In the Face of a Changing Climate: Extended Agricultural Outlooks Apply Satellite Data for Crop Condition Monitoring
This post was written by Mary Mitkish of the University of Maryland and the Group on Earth Observations Global Agricultural Monitoring (GEOGLAM) Initiative.
Global food security remains one of the greatest challenges of our time, and feeding our communities in the face of a changing climate poses a unique obstacle. With the exponential advancement of satellite technology and the expansive amount of available data that has come with it in recent decades, there is still room for growth in applying this data in meaningful ways.

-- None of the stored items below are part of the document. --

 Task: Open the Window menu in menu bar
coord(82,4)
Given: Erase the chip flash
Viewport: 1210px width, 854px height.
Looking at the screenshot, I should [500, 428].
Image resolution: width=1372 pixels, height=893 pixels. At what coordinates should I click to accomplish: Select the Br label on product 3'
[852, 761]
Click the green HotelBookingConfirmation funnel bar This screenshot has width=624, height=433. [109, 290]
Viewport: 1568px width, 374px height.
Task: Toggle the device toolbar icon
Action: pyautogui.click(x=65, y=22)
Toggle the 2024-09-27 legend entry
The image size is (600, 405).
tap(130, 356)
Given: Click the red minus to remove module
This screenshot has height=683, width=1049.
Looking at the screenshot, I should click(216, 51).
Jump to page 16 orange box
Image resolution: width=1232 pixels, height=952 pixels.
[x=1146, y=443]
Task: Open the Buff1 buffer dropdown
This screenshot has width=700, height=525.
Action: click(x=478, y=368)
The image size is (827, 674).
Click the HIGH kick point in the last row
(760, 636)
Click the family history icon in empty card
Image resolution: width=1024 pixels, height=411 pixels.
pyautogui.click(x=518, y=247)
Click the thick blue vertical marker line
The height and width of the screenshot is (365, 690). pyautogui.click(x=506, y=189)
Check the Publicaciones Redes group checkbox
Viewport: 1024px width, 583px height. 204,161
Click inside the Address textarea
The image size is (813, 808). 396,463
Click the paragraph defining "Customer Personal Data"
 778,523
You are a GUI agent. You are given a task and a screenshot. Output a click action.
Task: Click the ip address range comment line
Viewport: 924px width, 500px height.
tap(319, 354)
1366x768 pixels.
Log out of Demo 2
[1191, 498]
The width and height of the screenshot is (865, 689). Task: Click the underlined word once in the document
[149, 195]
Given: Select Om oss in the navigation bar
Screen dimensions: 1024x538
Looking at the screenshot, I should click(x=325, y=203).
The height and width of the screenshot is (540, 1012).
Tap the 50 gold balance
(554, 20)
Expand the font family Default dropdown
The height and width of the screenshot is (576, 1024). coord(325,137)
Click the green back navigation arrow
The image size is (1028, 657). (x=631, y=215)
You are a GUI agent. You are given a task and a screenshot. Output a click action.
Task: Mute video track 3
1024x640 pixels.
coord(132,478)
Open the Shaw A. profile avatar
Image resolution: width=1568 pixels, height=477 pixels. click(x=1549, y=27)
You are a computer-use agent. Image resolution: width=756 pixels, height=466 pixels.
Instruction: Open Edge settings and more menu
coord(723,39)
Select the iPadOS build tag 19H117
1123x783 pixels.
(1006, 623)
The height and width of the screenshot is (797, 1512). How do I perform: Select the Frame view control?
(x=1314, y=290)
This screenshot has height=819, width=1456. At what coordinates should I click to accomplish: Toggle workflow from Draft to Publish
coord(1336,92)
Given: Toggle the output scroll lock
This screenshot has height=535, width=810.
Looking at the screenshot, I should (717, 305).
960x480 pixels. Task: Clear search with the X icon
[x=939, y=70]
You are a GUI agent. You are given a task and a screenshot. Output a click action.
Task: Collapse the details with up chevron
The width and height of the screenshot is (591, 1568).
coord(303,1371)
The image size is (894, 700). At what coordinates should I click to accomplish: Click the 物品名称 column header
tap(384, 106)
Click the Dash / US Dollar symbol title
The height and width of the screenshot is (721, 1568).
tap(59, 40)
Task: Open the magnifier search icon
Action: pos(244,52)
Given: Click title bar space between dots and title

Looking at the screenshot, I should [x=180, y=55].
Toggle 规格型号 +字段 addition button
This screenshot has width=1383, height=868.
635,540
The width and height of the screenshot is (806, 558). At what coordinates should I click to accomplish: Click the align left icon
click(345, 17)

When it comes to agricultural production and food security, it is critical to accurately monitor crop conditions over time throughout the growing seasons, especially as we see an undeniable increase in extreme weather events due to climate change. One of the goals of NASA Harvest, NASA’s Food Security and Agriculture Program and NASA’s contribution to the Group on Earth Observations Global Agricultural Monitorinng (GEOGLAM), is to better enable the uptake and availability of Earth data applications in order to improve global agricultural monitoring. The earlier that farmers, policymakers, humanitarian organizations, and other decision-makers are aware of a potential crop shortfall or failure, the more time and resources can be made available to mitigate a pending food shortage. An added benefit of remotely sensed satellite data is that it can be extremely useful for monitoring agricultural production in regions that are particularly difficult to access (such as conflict zones, remote locations, areas damaged by extreme weather, or regions affected by COVID-19 travel restrictions). Remotely sensed satellite data enables agricultural stakeholders to track global crop production frequently and in a cost-effective manner, which means we can see warning signs of potential crop failure early in the season. Furthermore, publicizing these early indicators of potential food shortages is critical to enabling an effective mitigation response.
One way that we can improve early warning is to further analyze the agroclimatic variables that are known to contribute the most to crop failures. Recognizing this need for improved extended crop condition forecasting, FEWS NET developed a project for implementing partners at NASA Harvest, the University of California, Santa Barbara Climate Hazards Center (UCSB-CHC), NASA Goddard, the National Oceanic and Atmospheric Administration, and EROS (USGS), who have teamed up to pilot the development of experimental crop condition maps at extended scales in the framework of the GEOGLAM Crop Monitor Initiative. New research has indicated potential for forecasting climate oscillations (e.g. El Niño–Southern Oscillation) as much as two years in advance of a forthcoming climate event (i.e. El Niño or La Niña). With this in mind, the interagency team is using these long-lead climate forecasts to generate crop classification maps with climate analogs being applied to generate various scenarios of forecast agroclimatic indicators six to nine months in advance of the start of the season. Expert analysis conducted by FEWS NET regional scientists and the GEOGLAM community converts these indicators into a most-likely scenario of crop conditions.
The overall goal of extended outlook forecasting is to be able to alert agricultural stakeholders to potential synchronous and/or sequential adverse conditions (including drought) 12-18 months in advance of devastating food insecurity conditions. To this end, the extended climate outlooks are being piloted to generate experimental end-of-season crop condition maps well in advance of the start of the growing season and in-season to identify areas that will most likely be impacted by adverse conditions. This work is being done following the existing framework within the GEOGLAM Crop Monitors in order to further test the capacity of these outlooks in providing early awareness of potential synchronous shortfalls to support anticipatory action by the humanitarian community. Pilot analysis is currently underway for the East Africa 2021 October-November-December and 2022 March-April-May seasons, where a high possibility for a third and fourth consecutive season of below-average rains for eastern East Africa has been identified.
The importance of accurate, frequent, and early agricultural monitoring cannot be overstated. Food shortages have wide-reaching effects that impact not only the health and livelihoods of our communities, but also extend to supply chain disruptions and food price spikes that can result in broad economic consequences. Applying Earth observation data and cross-sectoral agricultural expertise to improve crop condition forecasting is essential to mitigating the potentially disastrous and extremely costly results of a food shortage. Early warning leads to early intervention, which has time and time again proven to be the most effective means of ensuring stability in our food systems.